_EXERCISE DESCRIPTION:_ According to the worked tangent solution, what is the period of the function y = −3 tan 3x?

Question

Sketch one full period of the graph of each function.$$y=-3 \tan 3 x$$

Answer

**step1 Identify the general form and parameters of the tangent function**

The given function is $$y=-3 \tan 3 x$$. We compare this to the general form of a tangent function, $$y = A \tan(Bx - C) + D$$. By identifying the values of A and B, we can determine the period and the shape of the graph.

$$y = A \tan(Bx)$$

In this specific case, $$A = -3$$ and $$B = 3$$. The negative sign in A indicates a reflection across the x-axis compared to a standard tangent graph.

**step2 Calculate the period of the function**

The period of a tangent function is determined by the coefficient of x. The formula for the period P is $$\frac{\pi}{|B|}$$. This value tells us the horizontal distance over which the graph completes one full cycle before repeating.

$$P = \frac{\pi}{|B|}$$

Substitute the value of B into the formula:

$$P = \frac{\pi}{|3|} = \frac{\pi}{3}$$

**step3 Determine the vertical asymptotes**

Vertical asymptotes for a tangent function $$y = \tan(\theta)$$ occur where $$\theta = \frac{\pi}{2} + n\pi$$ (where n is an integer), because the tangent function is undefined at these points. For our function, $$\theta = 3x$$. We set $$3x$$ equal to these values to find the x-coordinates of the asymptotes. To sketch one period, we typically find two consecutive asymptotes.

[Data on element and text positions]

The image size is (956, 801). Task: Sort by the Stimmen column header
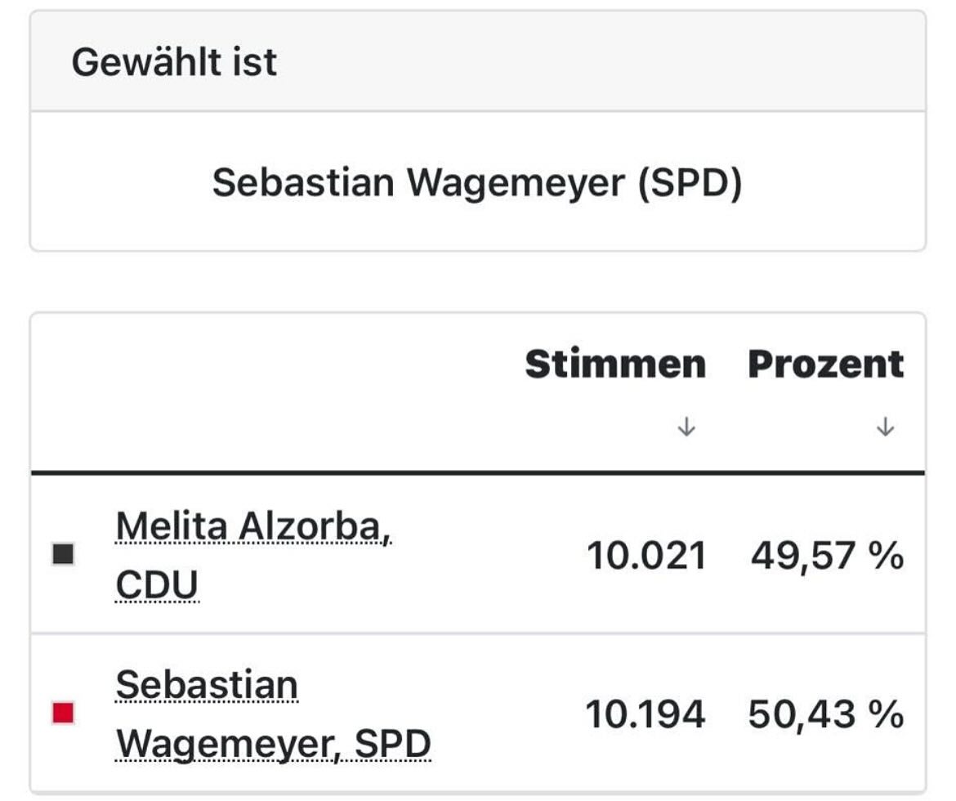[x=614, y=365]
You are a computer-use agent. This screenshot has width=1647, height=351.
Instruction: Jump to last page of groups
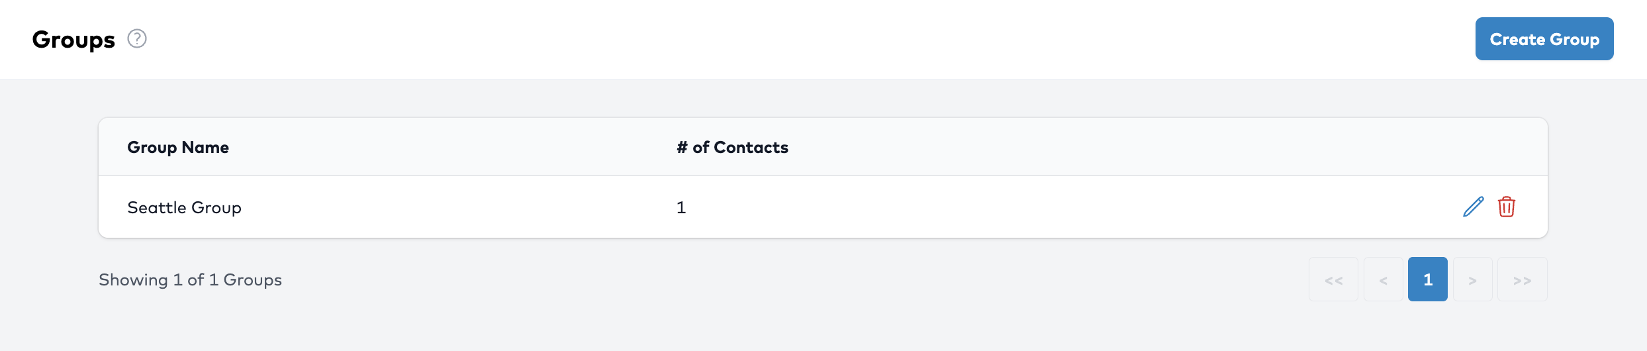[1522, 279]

_RESULT OF THIS TASK:_ The period is π/3.